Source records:
Content starts
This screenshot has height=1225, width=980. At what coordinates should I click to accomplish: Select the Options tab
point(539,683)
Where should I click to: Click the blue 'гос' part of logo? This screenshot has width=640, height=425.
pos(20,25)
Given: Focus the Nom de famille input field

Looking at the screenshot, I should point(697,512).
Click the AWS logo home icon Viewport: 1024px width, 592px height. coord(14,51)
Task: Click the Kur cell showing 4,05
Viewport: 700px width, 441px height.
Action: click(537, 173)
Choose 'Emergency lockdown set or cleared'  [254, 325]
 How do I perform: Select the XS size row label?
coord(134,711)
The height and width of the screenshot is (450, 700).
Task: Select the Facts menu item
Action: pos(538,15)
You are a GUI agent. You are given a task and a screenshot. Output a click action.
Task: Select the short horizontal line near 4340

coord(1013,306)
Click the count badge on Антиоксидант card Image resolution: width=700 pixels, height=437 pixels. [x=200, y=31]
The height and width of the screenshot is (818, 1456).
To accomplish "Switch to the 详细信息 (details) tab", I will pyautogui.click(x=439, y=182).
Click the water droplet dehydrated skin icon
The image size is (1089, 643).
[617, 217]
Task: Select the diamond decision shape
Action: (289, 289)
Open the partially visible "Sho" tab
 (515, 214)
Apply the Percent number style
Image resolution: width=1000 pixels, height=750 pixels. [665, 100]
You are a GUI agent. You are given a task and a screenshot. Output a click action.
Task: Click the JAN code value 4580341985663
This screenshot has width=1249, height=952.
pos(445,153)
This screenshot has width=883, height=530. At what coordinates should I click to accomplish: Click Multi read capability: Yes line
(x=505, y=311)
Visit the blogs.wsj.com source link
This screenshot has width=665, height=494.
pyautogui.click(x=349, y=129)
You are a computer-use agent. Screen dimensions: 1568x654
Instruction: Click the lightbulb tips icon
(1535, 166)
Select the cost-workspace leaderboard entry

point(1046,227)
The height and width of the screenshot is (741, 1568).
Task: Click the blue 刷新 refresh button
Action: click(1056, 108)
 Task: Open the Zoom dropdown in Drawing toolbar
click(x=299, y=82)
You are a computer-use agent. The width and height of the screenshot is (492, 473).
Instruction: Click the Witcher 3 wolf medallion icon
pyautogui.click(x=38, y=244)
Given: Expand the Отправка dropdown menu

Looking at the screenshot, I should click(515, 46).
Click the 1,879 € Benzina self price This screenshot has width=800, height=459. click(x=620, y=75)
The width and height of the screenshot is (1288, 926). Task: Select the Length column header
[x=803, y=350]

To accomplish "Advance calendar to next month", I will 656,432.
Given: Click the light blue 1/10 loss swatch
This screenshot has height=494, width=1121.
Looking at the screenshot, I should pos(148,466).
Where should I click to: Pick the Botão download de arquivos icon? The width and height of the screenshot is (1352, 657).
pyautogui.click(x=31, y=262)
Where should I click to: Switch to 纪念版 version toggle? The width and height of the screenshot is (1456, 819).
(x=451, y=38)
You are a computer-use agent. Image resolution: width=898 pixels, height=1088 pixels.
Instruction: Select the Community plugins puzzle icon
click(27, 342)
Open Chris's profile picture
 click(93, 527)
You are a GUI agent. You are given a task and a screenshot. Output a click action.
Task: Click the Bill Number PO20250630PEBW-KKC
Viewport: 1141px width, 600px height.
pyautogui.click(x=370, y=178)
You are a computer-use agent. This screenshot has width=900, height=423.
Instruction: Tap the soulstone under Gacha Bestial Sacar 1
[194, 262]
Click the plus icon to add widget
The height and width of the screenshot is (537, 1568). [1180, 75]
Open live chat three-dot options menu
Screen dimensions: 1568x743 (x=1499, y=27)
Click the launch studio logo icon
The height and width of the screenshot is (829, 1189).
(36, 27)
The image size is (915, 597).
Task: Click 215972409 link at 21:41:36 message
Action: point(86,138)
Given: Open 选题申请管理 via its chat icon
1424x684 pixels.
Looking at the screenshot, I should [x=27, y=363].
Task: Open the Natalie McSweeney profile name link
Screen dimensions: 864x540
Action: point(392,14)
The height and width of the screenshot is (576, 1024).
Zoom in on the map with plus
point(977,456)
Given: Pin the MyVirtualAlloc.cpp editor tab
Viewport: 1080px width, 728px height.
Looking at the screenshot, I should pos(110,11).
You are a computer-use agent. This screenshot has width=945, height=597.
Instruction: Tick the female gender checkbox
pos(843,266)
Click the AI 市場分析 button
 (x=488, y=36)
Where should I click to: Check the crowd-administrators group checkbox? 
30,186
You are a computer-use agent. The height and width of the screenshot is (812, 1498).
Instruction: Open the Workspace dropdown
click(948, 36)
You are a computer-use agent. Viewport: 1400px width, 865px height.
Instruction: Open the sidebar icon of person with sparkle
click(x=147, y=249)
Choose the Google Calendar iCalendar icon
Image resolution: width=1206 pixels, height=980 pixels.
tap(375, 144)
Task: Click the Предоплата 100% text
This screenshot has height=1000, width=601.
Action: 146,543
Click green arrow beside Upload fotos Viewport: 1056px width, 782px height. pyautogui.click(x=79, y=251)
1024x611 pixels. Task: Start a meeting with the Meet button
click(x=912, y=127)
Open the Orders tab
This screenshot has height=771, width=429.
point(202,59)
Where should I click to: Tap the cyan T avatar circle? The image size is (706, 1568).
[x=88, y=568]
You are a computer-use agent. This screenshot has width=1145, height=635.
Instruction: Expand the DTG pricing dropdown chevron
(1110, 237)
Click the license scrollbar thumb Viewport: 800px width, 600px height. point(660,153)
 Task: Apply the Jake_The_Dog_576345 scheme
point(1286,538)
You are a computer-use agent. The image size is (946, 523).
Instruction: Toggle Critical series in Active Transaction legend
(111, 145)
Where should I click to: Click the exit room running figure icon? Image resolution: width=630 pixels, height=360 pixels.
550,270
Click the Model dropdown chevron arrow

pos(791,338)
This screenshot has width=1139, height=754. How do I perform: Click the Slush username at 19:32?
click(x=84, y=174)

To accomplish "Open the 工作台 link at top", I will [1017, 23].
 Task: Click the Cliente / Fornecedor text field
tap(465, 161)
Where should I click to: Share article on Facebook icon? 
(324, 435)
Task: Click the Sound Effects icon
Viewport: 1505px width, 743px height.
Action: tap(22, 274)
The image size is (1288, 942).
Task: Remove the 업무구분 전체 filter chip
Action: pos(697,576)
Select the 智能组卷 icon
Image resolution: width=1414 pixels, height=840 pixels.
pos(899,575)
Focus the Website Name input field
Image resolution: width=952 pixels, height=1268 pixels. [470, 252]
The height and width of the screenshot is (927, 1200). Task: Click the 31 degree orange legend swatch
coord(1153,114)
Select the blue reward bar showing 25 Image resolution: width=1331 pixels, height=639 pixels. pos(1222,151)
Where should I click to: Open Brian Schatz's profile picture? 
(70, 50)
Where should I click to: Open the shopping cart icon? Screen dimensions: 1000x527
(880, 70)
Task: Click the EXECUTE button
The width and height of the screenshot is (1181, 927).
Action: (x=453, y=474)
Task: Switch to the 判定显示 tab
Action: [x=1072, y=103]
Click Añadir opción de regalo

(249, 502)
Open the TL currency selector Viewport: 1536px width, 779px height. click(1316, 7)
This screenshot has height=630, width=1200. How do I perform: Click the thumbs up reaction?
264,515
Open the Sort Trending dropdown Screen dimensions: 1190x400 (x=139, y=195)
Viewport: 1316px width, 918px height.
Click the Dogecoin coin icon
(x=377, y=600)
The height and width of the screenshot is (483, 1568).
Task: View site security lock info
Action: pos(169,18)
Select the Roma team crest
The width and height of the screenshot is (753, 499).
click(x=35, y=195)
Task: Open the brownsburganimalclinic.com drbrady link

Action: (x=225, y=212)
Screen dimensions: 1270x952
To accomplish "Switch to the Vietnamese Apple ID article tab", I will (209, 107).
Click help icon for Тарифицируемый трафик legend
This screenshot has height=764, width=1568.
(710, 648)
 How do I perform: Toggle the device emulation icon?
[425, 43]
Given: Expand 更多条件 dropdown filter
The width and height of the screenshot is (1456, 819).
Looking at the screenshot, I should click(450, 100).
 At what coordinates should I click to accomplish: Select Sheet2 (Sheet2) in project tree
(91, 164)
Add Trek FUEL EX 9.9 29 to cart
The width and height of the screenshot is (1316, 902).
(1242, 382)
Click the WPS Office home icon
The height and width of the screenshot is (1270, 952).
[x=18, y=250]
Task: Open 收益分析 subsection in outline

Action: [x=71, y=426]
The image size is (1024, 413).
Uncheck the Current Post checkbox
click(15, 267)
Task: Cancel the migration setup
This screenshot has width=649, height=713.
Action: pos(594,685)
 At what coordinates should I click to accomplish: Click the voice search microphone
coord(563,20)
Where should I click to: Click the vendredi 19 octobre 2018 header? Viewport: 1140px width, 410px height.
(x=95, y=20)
Content ends
* _ABOUT THIS TASK_
Only a number is wanted here: how many lines of the records above hold the word "agent".

* _RESPONSE TO THE EXERCISE_
12